May 12, 2006

4代○父交配どころか3代すら珍しかったりするGI馬。

殿下執務室:もう初夏なのに、春季賞。
それにしても、アグネスタキオン→サクラユタカオー→シンザン→トサミドリという4代連続内国産種牡馬交配でのG1制覇とはちょっと目を剥く凄さ。ちょっとグレード制でも旧八大競走でも、こういう血統の馬が勝ったことは自分の記憶ではないのですけれど、実際どんなもんでしょうか?

上述の馬はロジック。いかにも○外っぽい名前で、完全にNHKマイルカップを勝った時点で○外と思いこんでいたのだが、なんか内国産血統らしい。ちなみに、馬主は薗部氏でもないらしい。
で、上述の「こんな馬」いるのかどうか探してみた。
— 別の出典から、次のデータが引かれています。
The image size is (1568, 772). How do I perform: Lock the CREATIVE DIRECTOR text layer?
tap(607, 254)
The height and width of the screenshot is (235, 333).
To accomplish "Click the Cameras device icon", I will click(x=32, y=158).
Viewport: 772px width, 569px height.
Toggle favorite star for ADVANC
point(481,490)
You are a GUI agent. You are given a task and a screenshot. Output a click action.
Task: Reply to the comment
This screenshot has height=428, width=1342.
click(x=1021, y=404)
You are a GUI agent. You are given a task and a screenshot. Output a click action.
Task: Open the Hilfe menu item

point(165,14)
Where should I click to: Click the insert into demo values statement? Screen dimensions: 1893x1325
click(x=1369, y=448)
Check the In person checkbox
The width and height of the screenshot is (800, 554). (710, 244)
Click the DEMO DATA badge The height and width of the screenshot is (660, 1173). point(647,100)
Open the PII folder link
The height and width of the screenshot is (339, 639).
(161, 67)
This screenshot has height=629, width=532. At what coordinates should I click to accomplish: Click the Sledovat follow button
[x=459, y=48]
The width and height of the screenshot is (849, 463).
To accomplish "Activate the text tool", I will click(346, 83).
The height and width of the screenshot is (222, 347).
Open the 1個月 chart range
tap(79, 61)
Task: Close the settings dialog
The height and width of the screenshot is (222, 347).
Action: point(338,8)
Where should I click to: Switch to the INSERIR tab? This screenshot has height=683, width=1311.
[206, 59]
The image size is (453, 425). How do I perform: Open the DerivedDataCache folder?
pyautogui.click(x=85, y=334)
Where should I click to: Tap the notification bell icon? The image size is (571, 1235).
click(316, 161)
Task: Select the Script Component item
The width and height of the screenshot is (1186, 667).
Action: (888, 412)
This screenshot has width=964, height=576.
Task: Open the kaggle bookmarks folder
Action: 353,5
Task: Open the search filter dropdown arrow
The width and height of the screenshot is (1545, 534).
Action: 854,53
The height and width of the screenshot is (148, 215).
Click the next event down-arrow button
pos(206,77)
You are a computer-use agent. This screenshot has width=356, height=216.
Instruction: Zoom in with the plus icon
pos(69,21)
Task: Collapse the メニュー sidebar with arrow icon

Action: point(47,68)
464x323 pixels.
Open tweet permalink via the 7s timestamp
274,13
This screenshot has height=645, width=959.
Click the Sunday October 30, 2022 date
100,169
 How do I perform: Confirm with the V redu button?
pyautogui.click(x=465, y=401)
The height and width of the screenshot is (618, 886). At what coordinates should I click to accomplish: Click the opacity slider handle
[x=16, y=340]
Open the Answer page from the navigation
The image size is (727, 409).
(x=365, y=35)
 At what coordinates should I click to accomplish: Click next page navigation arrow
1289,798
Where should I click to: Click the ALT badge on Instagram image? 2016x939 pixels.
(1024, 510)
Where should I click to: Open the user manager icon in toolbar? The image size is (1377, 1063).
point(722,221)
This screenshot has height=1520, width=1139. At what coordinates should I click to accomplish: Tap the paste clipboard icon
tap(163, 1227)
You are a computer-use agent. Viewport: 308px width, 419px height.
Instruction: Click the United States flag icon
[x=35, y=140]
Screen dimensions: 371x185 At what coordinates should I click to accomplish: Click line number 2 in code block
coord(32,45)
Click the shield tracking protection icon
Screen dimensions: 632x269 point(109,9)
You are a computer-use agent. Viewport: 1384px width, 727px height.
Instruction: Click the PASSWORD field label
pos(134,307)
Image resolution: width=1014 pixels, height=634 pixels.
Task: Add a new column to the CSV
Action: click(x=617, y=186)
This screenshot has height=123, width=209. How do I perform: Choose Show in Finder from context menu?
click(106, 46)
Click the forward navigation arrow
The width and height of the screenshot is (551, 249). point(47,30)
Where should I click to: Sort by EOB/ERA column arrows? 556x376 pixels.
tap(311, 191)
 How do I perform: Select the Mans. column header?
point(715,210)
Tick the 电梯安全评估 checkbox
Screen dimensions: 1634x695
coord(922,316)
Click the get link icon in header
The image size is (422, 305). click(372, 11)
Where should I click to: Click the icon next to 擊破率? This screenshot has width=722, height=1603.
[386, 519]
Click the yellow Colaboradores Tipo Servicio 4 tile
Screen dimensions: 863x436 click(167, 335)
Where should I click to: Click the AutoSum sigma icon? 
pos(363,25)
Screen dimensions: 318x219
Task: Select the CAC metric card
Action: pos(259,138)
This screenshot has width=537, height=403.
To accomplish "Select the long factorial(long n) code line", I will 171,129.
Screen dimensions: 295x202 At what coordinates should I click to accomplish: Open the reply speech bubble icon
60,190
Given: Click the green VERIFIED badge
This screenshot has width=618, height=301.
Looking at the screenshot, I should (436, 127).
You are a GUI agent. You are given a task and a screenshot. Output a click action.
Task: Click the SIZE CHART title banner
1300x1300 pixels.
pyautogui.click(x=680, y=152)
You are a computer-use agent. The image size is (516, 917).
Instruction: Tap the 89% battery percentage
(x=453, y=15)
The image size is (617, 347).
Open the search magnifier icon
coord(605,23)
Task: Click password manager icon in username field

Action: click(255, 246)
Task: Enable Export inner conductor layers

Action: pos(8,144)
ただ、さすがにTargetで引っかける以外は面倒なので、JRAに限定して、2年ほど手作業することにして「グレード制導入後の1984年以降のGI馬」について調べてみたら、結構面白い結果が。まず、1985と1984は該当馬がいませんでした。そもそもシンボリルドルフ多すぎだし。以下、特に記載がなければTargetで調べられる1986年以降のデータ。
まず、こんな作業が面倒、と言いたかったのだが、意外とそれほど手間でもない。というか、まずGIで○父で馬がほとんどいないんですが...1986年以降でもっとも子供が通算勝利でGIを勝っている父馬はメジロライアン、トウショウボーイ、サクラユタカオーの6勝。その下を見ても、ニホンピロウィナー、サッカーボーイ(以上5勝)、メジロティターン、シンボリルドルフ(以上4勝)、扱いが微妙なヤマニンスキーとマルゼンスキー、そしてダンスインザダーク、シービークロス(以上3勝)、メジロイーグル、フジキセキ、ビゼンニシキ、ハイセイコー、トウショウペガサス、トウカイテイオー、ダイナコスモス、サクラショウリ(以上2勝)、ホスピタリティ、ブゼンダイオー、バンブーアトラス、ダイナガリバー、ダイタクヘリオス、スペシャルウィーク、シンザン、サクラバクシンオー、サクラトウコウ、カブラヤオー、アンバーシャダイ、アドマイヤベガ、そしてアグネスタキオン(以上1勝)で終了。
GI367戦でGI馬は242頭いるのだが、GI勝ちを出している種牡馬は135頭で○父種牡馬はそのうちのおよそ1/3、30頭(+2)に限られるわけである。ちなみに、サンデー・ブライアンズタイム・トニービンは3頭で95勝している。

で、2代はどうかというと、結構何勝もしている馬があるのでどんどん省ける。

・メジロブライト
・ツルマルボーイ
・スエヒロジョウオー
・ドクタースパート
・メジロライアン
・ロジック

マルゼンスキーを○父に入れてもこれだけ。で、ここまで来るとあとは分かる人には分かるだろう。

3代○父は2頭。

・ツルマルボーイ ダンスインザダーク→サッカーボーイ→アローエクスプレス(→ダイハード→トサミドリ)
・ロジック

そして4代○父は1頭。

・ロジック

となる。
すげぇなぁと思った反面、よく見たらGI馬のBMSの○父であることがあまりに少なすぎたり。GI馬のBMSは1位ノーザンテースト(24勝)、2位Blushing Groom(15勝)、3位Nothern Dancer(13勝)、4位マルゼンスキー(12勝)、5位テスコボーイとDanzig(10勝)。この中で○父はマルゼンスキーだけで、BMSとして2勝以上している○父種牡馬は、あとは2勝のミスターシービーとトウショウボーイとサクラユタカオーぐらい。そりゃこの状況ではおらんわな、というのが正直な印象。ある意味、ベストトゥベストを具現化した、日本の競馬の形だなぁと納得した結果だったりする。